■ **Work request**
Each line from the one that includes "262x154 pixels." to the last line of the data below should be set down exactly; no other lines are wanted.

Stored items

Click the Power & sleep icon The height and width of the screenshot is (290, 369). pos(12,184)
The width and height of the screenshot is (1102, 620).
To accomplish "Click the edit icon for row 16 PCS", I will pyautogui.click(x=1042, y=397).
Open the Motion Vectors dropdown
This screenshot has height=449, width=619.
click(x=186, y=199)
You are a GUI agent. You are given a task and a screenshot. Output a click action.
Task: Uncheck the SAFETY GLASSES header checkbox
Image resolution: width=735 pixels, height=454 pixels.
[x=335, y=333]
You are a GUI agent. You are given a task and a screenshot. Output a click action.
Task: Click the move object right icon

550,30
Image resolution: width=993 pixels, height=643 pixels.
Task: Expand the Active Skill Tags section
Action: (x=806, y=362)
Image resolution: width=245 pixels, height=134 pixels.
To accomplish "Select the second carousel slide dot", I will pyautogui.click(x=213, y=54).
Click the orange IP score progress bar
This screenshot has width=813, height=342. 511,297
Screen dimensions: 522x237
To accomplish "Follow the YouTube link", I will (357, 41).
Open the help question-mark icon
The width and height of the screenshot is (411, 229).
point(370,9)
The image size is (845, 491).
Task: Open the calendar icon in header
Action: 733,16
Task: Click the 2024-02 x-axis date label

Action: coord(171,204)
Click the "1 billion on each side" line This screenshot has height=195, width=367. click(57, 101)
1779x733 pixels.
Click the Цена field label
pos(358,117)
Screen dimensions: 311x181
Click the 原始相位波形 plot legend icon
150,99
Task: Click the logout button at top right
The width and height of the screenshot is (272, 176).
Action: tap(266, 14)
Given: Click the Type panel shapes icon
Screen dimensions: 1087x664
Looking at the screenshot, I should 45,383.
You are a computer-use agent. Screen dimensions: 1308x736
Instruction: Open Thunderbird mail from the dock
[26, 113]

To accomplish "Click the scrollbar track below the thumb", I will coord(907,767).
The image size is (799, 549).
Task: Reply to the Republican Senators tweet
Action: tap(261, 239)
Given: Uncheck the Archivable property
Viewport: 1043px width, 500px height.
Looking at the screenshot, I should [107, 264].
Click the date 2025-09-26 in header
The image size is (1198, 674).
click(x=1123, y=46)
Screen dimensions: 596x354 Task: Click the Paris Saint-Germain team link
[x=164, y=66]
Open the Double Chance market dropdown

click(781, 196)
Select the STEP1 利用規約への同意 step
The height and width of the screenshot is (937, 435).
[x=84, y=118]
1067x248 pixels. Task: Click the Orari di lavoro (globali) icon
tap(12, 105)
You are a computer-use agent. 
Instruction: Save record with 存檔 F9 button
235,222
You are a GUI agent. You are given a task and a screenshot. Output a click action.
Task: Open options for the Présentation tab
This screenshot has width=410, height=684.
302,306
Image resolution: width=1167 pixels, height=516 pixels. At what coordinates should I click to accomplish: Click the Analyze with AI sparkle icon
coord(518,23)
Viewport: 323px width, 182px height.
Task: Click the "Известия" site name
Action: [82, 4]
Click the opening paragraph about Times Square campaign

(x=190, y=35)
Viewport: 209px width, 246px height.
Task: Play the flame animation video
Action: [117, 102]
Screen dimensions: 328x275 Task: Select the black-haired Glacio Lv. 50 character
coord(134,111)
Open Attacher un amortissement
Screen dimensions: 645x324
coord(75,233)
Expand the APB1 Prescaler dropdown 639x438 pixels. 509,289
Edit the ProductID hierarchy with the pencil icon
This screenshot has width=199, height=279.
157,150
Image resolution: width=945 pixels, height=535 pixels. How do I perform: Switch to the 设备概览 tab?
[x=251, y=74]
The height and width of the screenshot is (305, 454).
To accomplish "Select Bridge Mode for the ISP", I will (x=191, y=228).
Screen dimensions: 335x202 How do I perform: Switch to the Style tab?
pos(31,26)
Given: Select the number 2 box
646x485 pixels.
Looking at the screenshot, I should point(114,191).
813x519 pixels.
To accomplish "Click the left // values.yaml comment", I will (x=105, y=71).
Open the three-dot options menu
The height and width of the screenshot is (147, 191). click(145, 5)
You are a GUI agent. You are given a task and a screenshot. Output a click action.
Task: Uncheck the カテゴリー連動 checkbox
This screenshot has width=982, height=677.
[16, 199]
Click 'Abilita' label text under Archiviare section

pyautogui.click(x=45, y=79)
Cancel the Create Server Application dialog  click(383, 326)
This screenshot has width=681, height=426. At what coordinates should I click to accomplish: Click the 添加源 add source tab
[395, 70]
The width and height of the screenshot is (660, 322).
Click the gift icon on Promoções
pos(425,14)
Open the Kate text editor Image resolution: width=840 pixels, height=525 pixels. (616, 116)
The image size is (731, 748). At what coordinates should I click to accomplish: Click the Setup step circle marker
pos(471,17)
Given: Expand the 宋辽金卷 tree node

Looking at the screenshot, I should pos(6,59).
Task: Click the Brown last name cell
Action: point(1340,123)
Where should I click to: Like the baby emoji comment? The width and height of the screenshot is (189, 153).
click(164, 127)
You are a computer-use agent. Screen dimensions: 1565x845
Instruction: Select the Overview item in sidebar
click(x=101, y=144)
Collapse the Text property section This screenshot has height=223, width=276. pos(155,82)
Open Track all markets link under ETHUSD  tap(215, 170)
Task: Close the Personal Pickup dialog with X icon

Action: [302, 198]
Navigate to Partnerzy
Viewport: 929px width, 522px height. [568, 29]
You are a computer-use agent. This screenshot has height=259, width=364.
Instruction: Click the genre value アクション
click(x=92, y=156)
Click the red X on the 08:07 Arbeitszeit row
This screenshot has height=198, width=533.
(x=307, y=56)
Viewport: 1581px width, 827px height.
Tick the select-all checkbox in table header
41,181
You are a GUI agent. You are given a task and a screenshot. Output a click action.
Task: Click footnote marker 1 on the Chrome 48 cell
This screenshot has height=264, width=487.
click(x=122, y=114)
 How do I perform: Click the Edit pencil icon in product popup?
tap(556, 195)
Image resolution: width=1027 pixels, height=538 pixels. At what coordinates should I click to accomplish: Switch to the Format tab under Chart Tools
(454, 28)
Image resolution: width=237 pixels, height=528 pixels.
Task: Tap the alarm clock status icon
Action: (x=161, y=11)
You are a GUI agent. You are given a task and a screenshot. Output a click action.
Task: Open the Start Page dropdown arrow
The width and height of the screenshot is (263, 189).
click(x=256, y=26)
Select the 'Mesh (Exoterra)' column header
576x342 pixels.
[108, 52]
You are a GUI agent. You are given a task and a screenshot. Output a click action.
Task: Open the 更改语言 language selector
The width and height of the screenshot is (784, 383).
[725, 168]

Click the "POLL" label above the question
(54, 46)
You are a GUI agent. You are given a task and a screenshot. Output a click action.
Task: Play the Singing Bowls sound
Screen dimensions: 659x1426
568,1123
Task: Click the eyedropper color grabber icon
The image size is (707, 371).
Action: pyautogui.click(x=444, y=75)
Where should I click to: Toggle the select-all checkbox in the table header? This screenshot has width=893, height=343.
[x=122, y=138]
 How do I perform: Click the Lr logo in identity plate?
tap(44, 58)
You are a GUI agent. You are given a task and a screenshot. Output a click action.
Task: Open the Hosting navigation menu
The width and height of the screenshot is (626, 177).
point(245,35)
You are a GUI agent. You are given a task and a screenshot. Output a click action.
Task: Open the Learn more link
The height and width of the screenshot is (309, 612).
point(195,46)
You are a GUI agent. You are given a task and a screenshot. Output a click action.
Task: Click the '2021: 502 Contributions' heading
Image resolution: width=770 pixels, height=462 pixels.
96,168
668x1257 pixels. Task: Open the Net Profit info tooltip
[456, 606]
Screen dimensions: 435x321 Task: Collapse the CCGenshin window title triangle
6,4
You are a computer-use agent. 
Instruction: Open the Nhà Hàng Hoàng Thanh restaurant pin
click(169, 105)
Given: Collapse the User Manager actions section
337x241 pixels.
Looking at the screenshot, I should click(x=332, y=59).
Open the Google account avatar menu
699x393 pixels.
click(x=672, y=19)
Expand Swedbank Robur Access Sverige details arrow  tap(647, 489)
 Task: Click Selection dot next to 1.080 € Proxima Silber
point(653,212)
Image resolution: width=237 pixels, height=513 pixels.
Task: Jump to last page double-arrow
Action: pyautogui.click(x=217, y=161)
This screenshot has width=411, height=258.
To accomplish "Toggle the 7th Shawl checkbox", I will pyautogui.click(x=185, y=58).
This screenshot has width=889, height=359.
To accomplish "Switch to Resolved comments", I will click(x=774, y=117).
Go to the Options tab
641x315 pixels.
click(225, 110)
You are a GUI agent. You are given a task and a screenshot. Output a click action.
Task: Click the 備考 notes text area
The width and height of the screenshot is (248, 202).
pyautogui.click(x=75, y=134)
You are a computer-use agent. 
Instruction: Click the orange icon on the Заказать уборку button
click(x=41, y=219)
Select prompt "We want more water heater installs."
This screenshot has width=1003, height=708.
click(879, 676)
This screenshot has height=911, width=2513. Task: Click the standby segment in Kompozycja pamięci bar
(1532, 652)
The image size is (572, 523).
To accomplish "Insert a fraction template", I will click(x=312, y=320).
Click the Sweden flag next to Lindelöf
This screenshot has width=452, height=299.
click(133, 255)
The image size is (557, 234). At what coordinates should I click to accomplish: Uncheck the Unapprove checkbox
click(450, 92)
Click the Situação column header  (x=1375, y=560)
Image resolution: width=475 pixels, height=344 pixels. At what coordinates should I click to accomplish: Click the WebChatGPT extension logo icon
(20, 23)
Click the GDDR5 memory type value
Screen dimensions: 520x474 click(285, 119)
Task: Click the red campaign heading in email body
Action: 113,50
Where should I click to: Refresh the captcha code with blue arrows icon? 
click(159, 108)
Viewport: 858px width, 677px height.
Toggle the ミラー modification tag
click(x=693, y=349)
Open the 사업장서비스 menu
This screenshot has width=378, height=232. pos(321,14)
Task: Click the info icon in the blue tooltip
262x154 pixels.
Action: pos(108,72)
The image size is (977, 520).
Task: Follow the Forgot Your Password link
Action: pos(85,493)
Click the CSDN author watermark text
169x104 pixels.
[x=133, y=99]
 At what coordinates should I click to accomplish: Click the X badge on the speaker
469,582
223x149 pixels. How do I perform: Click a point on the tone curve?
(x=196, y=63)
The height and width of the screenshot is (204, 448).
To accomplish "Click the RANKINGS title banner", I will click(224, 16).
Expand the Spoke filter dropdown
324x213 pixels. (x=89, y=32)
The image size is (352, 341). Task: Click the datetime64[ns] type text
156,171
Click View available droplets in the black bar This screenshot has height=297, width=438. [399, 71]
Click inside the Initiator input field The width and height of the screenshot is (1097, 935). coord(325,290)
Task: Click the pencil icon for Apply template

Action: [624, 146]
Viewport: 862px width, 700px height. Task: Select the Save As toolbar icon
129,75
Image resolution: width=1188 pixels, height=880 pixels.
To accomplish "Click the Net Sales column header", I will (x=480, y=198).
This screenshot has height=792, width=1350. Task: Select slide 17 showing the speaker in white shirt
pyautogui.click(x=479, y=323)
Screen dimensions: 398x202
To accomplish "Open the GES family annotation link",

■ **Response to this task**
262x154 pixels.
Action: pos(108,72)
The image size is (977, 520).
Task: Follow the Forgot Your Password link
Action: pos(85,493)
Click the CSDN author watermark text
169x104 pixels.
[x=133, y=99]
 At what coordinates should I click to accomplish: Click the X badge on the speaker
469,582
223x149 pixels. How do I perform: Click a point on the tone curve?
(x=196, y=63)
The height and width of the screenshot is (204, 448).
To accomplish "Click the RANKINGS title banner", I will click(224, 16).
Expand the Spoke filter dropdown
324x213 pixels. (x=89, y=32)
The image size is (352, 341). Task: Click the datetime64[ns] type text
156,171
Click View available droplets in the black bar This screenshot has height=297, width=438. [399, 71]
Click inside the Initiator input field The width and height of the screenshot is (1097, 935). coord(325,290)
Task: Click the pencil icon for Apply template

Action: [624, 146]
Viewport: 862px width, 700px height. Task: Select the Save As toolbar icon
129,75
Image resolution: width=1188 pixels, height=880 pixels.
To accomplish "Click the Net Sales column header", I will (x=480, y=198).
This screenshot has height=792, width=1350. Task: Select slide 17 showing the speaker in white shirt
pyautogui.click(x=479, y=323)
Screen dimensions: 398x202
To accomplish "Open the GES family annotation link",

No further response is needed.